Star Wars’un bu bölümünde, yıllardır durgun olan güçte, Kylo Ren’in, Darth Vader’ın yarı da bıraktıklarını yapmak istemesiyle, İmparatorluğun yeni ve daha güçlü bir ordu kurmasıyla ve benim düşünceme göre Rey’in gücü farketmesiyle bir uyanma oluşur ve aynı zamanda herkes yıllardır ortalarda olmayan Luke Skywalker’ın yerini gösteren haritanın peşindedir.
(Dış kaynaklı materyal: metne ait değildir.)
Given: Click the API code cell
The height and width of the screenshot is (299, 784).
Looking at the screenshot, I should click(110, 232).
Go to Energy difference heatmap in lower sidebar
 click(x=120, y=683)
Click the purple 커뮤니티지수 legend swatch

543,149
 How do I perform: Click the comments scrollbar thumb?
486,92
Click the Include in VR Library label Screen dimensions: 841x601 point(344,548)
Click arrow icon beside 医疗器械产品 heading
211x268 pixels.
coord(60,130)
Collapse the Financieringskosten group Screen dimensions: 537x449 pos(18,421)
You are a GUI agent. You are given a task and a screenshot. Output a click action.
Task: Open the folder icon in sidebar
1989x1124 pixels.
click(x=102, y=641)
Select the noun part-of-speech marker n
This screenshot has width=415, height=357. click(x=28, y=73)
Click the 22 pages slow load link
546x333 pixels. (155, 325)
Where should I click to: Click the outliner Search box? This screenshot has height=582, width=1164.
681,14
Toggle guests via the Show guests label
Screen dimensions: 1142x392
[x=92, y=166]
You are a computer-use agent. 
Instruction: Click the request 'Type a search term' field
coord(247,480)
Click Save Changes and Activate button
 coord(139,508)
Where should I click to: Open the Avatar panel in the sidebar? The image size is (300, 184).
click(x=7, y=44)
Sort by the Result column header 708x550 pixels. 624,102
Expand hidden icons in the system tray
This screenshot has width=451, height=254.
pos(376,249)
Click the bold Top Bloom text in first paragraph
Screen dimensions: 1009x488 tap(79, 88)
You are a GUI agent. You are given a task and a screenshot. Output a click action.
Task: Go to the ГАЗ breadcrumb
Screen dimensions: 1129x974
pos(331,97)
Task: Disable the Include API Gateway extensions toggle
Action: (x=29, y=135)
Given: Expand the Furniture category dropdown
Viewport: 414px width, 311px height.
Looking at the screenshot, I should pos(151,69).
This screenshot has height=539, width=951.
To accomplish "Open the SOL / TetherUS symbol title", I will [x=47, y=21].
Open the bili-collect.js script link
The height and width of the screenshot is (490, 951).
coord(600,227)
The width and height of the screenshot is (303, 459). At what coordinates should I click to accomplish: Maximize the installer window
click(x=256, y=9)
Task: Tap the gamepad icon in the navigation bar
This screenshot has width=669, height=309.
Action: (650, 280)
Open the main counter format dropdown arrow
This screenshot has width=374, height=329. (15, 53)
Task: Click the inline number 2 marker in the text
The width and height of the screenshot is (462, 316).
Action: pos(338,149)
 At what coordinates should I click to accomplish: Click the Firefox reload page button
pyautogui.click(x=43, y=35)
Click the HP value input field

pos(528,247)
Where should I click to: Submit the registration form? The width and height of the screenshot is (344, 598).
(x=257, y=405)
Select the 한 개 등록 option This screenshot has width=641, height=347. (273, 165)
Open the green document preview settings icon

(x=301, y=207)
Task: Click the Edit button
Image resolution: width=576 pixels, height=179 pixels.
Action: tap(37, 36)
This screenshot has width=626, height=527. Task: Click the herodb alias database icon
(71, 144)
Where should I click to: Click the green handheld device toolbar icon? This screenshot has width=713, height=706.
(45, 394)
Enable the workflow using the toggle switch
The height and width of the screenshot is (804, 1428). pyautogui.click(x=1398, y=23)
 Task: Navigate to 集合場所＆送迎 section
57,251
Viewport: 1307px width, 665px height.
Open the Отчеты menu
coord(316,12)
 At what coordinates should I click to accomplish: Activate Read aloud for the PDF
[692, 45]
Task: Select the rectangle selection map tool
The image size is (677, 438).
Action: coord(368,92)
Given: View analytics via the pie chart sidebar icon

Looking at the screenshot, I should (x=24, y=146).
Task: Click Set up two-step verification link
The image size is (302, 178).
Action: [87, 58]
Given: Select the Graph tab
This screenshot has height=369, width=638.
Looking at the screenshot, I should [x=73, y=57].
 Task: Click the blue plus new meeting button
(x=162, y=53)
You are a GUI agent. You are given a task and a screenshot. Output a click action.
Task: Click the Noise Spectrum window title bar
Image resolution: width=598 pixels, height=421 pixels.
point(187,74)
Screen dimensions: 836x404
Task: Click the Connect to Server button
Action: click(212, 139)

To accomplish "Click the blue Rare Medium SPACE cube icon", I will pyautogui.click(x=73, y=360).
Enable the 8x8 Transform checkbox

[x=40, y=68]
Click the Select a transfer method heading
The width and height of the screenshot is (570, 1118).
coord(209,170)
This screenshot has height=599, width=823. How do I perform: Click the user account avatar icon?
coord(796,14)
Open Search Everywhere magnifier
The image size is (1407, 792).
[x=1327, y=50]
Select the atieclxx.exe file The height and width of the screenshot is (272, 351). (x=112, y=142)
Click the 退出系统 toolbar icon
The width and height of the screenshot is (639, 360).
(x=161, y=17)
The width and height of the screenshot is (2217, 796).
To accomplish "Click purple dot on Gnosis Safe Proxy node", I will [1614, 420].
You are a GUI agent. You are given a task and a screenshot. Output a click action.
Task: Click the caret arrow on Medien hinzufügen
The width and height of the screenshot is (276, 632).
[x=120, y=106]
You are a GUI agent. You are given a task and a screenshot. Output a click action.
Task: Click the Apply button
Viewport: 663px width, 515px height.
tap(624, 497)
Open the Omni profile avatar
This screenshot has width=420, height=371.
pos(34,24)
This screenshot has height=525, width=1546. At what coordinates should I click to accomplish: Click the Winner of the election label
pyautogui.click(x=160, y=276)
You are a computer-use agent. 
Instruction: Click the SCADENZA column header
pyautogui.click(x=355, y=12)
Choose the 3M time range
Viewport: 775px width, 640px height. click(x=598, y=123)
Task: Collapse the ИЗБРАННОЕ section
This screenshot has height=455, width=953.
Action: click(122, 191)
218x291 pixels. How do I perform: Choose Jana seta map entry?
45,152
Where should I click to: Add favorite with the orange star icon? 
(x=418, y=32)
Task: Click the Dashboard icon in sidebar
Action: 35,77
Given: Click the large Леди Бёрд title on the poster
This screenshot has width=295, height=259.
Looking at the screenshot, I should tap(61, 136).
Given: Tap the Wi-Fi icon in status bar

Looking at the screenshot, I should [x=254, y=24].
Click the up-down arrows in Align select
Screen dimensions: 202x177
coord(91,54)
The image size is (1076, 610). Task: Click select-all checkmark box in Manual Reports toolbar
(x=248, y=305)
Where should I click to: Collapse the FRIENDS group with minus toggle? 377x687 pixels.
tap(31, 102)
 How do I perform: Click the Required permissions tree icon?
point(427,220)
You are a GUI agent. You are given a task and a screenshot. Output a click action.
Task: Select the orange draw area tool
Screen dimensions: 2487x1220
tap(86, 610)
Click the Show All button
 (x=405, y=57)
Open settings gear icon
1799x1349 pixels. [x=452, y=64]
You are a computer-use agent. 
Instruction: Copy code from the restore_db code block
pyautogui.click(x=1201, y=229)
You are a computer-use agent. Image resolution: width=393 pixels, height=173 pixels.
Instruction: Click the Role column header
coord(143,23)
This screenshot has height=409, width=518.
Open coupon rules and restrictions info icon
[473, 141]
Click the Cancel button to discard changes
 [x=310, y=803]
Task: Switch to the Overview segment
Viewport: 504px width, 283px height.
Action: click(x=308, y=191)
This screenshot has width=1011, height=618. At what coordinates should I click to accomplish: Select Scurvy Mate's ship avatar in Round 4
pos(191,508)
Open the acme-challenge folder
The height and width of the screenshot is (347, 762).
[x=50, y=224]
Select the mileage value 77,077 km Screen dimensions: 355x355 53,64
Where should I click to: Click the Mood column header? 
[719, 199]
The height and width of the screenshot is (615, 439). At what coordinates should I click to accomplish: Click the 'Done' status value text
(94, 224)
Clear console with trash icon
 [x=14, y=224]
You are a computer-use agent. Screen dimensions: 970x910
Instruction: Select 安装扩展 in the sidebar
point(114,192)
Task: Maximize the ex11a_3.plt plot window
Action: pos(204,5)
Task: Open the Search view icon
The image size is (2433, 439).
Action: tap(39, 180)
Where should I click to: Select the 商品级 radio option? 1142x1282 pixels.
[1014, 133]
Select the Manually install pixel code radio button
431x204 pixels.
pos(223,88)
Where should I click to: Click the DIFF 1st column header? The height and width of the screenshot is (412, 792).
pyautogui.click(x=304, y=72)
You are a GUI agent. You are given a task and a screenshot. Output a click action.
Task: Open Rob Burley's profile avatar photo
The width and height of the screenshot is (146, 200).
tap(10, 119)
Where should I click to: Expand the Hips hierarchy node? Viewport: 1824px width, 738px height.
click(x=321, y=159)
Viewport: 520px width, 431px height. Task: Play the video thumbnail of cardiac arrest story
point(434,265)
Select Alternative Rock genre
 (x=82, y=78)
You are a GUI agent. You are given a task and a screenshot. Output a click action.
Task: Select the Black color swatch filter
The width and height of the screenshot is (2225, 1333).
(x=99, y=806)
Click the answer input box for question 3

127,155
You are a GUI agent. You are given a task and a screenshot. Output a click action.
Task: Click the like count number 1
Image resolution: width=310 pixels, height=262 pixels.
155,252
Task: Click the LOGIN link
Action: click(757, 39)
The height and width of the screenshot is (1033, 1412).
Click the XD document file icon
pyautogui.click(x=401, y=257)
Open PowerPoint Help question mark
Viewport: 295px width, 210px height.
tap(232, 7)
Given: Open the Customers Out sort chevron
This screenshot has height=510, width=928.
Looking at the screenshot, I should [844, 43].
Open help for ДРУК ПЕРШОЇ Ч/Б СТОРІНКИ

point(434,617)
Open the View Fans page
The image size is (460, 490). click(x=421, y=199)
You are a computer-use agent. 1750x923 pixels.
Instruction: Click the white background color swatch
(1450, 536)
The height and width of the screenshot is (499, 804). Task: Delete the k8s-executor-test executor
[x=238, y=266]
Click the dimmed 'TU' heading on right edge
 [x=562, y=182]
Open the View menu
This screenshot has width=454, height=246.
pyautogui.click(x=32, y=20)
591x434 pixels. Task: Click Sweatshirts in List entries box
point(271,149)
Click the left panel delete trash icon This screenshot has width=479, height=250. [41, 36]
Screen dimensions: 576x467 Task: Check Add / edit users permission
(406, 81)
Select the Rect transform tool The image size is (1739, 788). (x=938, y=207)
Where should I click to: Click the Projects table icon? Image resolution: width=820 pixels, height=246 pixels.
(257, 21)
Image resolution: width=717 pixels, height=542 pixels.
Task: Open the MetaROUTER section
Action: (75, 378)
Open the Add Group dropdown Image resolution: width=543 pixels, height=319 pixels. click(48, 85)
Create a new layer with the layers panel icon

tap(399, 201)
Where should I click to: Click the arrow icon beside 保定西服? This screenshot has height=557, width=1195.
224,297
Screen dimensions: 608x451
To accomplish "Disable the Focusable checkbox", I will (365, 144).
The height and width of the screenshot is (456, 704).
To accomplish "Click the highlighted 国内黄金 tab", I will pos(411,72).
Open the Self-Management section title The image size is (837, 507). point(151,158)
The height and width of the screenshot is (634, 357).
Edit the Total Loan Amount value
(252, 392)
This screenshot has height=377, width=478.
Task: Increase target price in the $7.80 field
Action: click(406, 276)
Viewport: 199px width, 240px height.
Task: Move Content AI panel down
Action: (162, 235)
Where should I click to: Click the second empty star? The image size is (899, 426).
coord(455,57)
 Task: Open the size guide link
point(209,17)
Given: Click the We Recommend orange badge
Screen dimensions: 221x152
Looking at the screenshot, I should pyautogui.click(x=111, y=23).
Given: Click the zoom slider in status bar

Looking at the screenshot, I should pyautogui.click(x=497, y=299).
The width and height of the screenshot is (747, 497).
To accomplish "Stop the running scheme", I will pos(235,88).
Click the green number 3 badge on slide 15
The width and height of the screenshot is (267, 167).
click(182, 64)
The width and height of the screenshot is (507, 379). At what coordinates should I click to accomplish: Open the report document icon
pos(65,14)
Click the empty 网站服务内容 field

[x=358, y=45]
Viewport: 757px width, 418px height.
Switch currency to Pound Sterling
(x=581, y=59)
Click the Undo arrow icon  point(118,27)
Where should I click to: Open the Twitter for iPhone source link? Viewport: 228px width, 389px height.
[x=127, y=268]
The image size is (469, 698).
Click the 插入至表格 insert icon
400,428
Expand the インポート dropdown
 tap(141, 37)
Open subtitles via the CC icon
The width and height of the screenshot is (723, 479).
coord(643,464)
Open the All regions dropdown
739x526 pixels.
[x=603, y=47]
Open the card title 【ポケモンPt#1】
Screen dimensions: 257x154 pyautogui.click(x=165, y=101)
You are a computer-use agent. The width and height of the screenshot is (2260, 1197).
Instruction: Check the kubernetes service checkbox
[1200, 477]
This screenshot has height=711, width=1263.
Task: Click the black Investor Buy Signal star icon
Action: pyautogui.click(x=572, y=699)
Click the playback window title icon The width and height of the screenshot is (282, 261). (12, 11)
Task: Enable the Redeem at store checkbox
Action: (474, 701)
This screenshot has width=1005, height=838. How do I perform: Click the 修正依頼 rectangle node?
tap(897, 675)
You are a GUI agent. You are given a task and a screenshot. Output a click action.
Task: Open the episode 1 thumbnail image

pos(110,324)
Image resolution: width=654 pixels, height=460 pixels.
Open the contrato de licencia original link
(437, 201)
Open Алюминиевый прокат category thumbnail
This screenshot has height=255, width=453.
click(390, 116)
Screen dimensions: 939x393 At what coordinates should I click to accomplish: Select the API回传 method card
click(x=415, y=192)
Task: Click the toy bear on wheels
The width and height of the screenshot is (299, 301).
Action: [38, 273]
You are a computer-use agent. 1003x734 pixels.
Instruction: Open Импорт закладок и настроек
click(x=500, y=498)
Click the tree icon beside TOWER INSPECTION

Harita ise Poe Dameron adlı bir Direniş pilotundadır. Poe’nun bulunduğu yere Sithler bir saldırı düzenleyince Poe haritayı yanında ki bb-8 adlı robotun içine koyar ve robota burdan olabildiğince uzaklaşmasını söyler. Kendisi de İmparatorluk askerleri tarafından tutsak alınır. İşte herşeyin başladığı yer zaten burası, Poe tutsak alınınca Finn’le yani o zaman ki adıyla FN-2187 ile tanışır. BB-8 ise Jakku çöllerinde dolaşırken Rey ile karşılaşır.
Film izlerken tüylerinizin diken diken olmaması, ürpermemesi mümkün değil. Hele ki Han Solo, Leia ve Luke Skywalker’ın ilk göründüğü sahnelerde! Filmin konusunu eski filmlerin hikayesiyle çok güzel ve gerçekçi bağlamışlar. Ben hiç bir pürüz görmedim başkasının da göreceğini düşünmüyorum.
Filmin bir de şu yönünü hep merak ediyordum izlemeden önce; Günümüzün teknolojisiyle bir Star Wars filminde görüntüler nasıl olurdu? Mükemmel diyemem. Mesela bir Gravity veya İnterstellar filmleri kadar değil ama yine de Star Wars havasını görüntülerle baya iyi yakalamışlar. Gerek gezegenlerin dışardan görünümü, uçak savaşlarında ki görüntüler, patlamalar baya baya iyiydi. Oscar adaylığına bir göz kırpar herhalde.
Zaten üçleme olmasını beklediğim bu film, sonunu açık bitirirken hiç şaşırmadım. Film de en çok şaşırtan şey, Han Solo amcamız oldu tabii ki. Aah ah… Sırf babalık yapacağım diye neler oldu.